Finding a random document in MongoDB (with benchmarks)

15th February 2014 | by Adam Beres-Deak | mongodb, random

Finding a random element is not a trivial task when using MongoDB - especially when performance is crutial.

Finding one random document - Method 1

First of all you have to count how many documents you have in the collection. Optionally you can provide a filter condition (query).
N = db.myCollection.count(query)
Then you have to generate a random number which is less than the number you counted before.
R = Math.floor(Math.random() * N)
Then skip that many records and retrieve the next one. If you provided a query at the first step, here you have to use it as well.
db.collection.find(query).limit(1).skip(R))

Let's see an example

var query = { state: 'OK' };
var n = db.myCollection.count(query);
var r = Math.floor(Math.random() * n);
var randomElement = db.myCollection.find(query).limit(1).skip(r);

Pro:

The data can be intact, no preparation is needed.

Con:

This one is the slowest method. But this approach may still be OK, depending on the case. It definitely has tradeoffs when the collection has a large amount of documents: The skip command has to scan at least R number of documents. If the number of documents retrieved by the query is large, the random number R is also going to be large.
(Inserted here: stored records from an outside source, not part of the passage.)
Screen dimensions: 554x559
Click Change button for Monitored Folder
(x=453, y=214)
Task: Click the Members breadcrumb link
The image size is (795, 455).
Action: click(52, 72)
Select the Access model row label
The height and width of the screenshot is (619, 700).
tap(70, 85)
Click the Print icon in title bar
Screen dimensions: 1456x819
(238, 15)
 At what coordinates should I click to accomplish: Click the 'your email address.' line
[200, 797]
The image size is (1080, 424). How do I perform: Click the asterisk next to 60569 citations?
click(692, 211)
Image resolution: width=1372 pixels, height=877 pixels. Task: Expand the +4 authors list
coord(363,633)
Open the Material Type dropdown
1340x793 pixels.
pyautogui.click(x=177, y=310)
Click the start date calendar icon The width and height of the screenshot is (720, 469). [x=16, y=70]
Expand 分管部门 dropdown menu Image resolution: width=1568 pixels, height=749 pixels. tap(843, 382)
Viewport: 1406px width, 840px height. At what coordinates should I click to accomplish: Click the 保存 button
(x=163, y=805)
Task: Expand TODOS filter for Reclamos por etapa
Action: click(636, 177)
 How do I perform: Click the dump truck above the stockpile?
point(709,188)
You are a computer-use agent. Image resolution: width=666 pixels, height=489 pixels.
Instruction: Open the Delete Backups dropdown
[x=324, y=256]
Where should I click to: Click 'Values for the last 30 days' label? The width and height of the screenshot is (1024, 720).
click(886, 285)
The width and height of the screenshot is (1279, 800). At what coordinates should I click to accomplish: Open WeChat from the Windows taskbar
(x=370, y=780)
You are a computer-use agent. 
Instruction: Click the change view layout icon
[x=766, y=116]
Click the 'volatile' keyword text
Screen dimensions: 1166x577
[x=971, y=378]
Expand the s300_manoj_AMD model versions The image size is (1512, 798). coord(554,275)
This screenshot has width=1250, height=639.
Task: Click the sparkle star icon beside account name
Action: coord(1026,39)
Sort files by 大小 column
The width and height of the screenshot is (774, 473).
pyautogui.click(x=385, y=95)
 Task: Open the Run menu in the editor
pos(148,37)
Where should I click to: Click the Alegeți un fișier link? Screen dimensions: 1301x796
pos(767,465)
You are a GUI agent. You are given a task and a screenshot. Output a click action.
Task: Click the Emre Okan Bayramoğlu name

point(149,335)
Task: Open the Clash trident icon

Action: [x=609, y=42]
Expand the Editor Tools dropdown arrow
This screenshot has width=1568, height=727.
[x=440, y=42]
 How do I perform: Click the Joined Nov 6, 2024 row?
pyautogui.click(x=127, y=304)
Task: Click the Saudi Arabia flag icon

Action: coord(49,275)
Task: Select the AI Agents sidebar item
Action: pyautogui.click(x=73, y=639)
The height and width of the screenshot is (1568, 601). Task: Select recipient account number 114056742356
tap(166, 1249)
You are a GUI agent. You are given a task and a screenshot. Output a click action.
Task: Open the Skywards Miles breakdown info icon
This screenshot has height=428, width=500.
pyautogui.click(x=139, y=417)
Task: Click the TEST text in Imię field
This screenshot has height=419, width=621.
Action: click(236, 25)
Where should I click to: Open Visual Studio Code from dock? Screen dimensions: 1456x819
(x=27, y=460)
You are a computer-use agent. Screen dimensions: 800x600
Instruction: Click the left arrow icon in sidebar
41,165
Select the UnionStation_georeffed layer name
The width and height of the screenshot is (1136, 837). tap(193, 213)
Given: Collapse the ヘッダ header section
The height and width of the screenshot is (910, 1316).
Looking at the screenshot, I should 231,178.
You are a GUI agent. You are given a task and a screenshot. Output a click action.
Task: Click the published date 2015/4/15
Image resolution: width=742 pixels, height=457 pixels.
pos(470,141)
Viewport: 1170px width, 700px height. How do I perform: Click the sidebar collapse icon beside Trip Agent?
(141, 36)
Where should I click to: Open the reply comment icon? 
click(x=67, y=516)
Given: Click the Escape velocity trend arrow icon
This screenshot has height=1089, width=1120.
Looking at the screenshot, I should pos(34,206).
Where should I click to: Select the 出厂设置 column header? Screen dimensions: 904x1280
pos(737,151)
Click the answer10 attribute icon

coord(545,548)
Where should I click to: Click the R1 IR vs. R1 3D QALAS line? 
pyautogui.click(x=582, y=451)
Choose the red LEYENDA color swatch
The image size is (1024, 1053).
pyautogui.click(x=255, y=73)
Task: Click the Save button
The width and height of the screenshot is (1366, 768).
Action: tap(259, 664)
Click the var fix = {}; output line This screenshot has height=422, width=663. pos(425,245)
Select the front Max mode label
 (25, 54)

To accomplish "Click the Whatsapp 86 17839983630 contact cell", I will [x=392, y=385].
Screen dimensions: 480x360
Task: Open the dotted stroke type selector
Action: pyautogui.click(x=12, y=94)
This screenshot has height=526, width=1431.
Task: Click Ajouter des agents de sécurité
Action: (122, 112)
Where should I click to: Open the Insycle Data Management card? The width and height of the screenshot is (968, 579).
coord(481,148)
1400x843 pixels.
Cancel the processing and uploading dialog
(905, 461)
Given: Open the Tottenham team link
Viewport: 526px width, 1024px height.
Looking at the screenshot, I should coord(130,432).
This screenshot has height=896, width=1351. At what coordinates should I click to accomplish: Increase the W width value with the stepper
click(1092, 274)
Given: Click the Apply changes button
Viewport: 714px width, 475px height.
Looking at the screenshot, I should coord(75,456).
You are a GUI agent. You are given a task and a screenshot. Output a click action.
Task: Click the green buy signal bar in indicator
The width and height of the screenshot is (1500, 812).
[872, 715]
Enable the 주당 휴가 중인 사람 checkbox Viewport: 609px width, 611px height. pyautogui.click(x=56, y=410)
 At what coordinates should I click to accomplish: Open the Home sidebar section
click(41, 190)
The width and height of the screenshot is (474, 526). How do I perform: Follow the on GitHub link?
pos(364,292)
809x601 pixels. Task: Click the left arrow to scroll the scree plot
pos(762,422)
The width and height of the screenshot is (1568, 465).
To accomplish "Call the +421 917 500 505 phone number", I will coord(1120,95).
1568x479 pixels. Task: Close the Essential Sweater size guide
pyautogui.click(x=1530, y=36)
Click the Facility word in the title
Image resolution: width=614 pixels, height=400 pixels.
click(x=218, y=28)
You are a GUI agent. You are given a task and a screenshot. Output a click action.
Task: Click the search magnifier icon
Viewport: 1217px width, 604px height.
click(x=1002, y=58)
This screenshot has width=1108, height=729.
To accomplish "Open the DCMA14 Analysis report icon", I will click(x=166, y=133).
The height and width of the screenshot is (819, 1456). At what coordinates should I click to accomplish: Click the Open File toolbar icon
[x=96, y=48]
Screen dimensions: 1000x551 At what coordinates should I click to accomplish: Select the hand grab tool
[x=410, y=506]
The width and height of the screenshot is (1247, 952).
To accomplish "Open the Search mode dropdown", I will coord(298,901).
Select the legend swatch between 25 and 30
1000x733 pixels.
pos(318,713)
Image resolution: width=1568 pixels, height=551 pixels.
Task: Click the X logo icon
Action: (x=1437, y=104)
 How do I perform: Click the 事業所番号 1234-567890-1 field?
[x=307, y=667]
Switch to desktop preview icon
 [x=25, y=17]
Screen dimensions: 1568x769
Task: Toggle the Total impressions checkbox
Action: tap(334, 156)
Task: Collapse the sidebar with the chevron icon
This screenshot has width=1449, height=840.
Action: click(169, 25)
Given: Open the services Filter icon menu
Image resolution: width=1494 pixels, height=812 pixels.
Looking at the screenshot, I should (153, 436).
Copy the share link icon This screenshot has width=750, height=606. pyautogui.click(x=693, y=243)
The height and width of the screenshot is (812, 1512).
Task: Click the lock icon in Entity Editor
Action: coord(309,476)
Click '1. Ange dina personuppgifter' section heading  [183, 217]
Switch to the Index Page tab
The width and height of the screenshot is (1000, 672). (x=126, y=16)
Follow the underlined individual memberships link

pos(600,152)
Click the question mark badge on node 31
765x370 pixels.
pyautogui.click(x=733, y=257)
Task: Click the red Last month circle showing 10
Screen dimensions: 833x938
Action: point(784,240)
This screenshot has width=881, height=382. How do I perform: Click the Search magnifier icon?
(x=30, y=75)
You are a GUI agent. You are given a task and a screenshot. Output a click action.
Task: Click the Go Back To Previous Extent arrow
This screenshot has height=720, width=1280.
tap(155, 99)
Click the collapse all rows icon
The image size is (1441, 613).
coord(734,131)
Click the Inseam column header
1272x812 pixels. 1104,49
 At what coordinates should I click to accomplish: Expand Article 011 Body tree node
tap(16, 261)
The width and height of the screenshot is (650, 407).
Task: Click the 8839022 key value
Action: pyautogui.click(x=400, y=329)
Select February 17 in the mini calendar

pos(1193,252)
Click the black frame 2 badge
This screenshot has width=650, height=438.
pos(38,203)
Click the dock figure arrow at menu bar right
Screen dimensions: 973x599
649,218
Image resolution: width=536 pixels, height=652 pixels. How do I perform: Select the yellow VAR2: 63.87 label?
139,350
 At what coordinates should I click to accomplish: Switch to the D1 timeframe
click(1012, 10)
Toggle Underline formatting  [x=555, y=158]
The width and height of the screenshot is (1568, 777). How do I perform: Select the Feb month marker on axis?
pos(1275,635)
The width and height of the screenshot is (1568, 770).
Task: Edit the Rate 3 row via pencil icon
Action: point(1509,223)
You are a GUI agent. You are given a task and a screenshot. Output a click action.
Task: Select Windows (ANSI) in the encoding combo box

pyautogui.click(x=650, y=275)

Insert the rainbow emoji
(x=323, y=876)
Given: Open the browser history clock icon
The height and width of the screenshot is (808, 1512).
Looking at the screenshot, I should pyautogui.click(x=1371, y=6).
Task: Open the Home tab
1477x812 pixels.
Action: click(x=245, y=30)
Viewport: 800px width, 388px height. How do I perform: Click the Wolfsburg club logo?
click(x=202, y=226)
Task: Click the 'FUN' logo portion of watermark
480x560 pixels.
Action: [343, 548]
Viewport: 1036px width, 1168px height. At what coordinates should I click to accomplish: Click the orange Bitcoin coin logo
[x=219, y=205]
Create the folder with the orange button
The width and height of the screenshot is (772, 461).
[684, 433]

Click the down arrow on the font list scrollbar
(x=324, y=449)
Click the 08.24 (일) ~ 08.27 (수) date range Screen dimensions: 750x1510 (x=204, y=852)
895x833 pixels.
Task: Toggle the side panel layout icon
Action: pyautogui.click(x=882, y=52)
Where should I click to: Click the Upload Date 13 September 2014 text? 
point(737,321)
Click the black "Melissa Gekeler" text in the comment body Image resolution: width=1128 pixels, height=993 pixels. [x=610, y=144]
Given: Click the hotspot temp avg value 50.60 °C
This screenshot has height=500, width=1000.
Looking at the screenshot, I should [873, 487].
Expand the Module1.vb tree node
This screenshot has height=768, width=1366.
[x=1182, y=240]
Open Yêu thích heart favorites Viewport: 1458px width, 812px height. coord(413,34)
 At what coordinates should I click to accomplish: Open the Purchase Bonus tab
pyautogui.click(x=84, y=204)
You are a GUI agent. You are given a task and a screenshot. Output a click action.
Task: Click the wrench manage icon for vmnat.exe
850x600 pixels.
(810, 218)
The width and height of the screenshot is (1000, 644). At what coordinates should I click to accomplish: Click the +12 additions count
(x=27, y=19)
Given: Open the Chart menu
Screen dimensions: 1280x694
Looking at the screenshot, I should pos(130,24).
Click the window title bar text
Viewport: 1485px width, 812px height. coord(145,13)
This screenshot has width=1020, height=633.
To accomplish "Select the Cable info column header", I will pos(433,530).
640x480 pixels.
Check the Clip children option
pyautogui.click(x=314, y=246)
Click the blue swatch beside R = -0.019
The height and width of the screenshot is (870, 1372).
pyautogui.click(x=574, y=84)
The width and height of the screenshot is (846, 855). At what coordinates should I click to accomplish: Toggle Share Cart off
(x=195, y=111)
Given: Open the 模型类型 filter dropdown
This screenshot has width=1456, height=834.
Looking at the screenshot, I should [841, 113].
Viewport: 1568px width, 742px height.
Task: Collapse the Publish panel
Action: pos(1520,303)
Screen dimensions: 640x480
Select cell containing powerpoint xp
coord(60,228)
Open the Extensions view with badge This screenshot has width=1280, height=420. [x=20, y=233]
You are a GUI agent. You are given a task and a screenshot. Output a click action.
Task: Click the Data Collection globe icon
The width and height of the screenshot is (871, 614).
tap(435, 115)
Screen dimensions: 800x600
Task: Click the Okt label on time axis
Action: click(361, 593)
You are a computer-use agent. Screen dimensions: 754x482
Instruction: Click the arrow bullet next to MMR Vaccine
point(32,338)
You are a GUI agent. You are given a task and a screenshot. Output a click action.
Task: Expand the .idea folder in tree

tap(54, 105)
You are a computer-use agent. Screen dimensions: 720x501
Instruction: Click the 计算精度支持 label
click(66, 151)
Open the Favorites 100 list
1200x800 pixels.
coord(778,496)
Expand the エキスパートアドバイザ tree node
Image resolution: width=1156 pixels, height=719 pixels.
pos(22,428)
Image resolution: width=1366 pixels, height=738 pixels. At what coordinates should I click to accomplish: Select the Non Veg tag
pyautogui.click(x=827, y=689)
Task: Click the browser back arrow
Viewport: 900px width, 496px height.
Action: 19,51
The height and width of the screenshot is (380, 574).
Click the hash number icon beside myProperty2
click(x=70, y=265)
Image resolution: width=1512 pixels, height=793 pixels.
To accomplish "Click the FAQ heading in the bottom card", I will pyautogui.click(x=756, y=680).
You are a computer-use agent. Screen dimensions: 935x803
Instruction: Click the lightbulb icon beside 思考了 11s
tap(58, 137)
Finding one random document - Method 2

For this method to work, the data has too meet some constraints:

Each document should have a field with a random number, e.g. when saving db.myCollection.save({ name: 'name', ..., rnd: Math.random() })
The collection should have an index on this field, e.g. db.myCollection.ensureIndex({ rnd: 1 })

When the data is all set up, querying is rather easy:

var query = {
    state: 'OK',
    rnd: {
        $gte: Math.random()
    }
};

var randomElement = db.myCollection.findOne({ $query: query, $orderby: { rnd: 1 } });

Pro:

Not having to skip any document.

Con:

Data has to have field with a random number stored in it
This random field should also have an index
Sorting reduces performance

Finding one random document - Method 2.5

There is a simpler variant of the second method. It doesn't retrieve a truly random document, but it may be enough for the specific case.

var query = {
    state: 'OK',
    rnd: {
        $gte: Math.random()
    }
};

var randomElement = db.myCollection.findOne(query);

Please note that there is no $orderby. This can improve performance. The price is that documents are sorted in "find order" rather than "random order". But this could be fine in many cases.

Pro:

Not having to skip any document
Performance

Con:

Not truly random document
Data has to have a field with a random number stored in it
This field also should have an index

Benchmarks

I created a very simple benchmark. The setup looks like this:

var i = 1000000;
while(i) {
    db.test.save({
        name: "some lorem ipsum not important",
        rnd: Math.random()
    });
    i--;
}
db.test.ensureIndex({ rnd: 1 });

Then I ran all the three methods on my computer with a local database, 10000 times each.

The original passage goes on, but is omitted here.